Information given START

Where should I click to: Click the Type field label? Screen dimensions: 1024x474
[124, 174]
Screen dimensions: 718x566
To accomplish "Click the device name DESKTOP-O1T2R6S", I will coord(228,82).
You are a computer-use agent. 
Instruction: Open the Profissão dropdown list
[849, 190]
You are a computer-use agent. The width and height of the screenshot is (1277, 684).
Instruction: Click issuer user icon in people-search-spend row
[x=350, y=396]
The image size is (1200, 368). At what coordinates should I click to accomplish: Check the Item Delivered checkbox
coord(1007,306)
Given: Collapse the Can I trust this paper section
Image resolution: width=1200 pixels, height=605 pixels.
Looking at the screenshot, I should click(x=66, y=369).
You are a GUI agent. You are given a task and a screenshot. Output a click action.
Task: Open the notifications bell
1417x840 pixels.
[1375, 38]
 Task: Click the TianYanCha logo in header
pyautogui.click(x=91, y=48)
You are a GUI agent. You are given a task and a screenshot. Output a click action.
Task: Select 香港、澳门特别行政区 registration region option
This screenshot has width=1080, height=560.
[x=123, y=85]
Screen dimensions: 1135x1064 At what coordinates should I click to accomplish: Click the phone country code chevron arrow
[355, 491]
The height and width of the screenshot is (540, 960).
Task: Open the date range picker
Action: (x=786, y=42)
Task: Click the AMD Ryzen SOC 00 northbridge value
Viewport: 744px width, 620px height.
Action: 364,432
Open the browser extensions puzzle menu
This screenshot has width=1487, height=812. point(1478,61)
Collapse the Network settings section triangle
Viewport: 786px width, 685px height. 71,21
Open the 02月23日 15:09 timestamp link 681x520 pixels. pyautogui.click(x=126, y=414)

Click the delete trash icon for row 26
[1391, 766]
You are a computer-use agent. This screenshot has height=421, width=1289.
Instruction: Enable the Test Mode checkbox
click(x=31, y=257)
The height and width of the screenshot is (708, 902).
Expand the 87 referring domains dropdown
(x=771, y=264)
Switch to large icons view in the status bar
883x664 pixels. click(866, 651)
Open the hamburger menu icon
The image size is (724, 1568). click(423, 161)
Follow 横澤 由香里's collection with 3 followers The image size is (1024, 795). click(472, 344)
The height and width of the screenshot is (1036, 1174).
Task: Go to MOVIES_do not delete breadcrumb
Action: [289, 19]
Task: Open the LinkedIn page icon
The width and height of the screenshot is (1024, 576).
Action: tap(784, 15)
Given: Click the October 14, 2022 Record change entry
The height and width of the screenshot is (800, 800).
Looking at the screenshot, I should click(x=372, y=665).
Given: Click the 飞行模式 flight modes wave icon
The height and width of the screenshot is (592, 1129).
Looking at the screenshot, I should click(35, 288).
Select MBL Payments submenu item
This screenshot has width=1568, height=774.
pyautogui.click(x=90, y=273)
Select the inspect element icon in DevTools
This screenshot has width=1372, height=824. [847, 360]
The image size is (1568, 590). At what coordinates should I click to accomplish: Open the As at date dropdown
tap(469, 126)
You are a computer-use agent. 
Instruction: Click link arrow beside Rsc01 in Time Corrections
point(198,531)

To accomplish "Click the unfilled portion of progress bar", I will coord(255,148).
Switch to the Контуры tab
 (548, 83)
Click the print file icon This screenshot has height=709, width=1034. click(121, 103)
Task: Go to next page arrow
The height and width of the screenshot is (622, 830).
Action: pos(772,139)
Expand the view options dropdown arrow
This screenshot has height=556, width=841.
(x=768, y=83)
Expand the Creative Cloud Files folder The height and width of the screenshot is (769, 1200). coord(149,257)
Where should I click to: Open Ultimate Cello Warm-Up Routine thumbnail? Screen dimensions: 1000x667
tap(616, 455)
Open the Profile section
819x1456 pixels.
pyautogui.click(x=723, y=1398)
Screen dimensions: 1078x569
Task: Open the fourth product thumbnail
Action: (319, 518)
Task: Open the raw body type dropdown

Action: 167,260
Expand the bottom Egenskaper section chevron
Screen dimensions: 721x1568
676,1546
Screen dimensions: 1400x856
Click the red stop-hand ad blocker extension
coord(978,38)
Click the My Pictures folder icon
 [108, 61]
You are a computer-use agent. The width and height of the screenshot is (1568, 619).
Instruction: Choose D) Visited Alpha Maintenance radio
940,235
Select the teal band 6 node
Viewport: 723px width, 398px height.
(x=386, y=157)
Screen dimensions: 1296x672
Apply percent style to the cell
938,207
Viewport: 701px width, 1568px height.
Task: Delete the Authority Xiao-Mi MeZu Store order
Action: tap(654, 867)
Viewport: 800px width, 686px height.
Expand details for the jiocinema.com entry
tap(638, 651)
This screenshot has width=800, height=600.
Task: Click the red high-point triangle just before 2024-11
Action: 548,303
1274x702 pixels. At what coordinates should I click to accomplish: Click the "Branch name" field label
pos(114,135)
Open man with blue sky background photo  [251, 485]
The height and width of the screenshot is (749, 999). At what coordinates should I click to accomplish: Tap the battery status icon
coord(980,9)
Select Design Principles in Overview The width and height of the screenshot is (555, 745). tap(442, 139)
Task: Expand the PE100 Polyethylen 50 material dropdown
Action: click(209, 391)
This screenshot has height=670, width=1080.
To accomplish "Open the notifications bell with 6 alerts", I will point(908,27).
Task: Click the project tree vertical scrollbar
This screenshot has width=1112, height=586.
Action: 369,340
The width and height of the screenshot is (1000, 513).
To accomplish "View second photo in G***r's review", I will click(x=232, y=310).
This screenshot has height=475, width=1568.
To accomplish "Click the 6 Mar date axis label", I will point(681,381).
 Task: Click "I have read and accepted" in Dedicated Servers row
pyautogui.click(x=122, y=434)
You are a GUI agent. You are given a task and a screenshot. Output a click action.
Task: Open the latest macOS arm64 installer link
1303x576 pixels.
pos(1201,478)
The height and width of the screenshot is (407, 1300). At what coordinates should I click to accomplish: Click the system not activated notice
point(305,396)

Information given END

(Task):
Among the lines above, find those with the word "computer". Copy them.

(Result):
You are a computer-use agent. 
You are a computer-use agent. The width and height of the screenshot is (1277, 684).
You are a computer-use agent. This screenshot has height=421, width=1289.
You are a computer-use agent. 
You are a computer-use agent. The width and height of the screenshot is (1568, 619).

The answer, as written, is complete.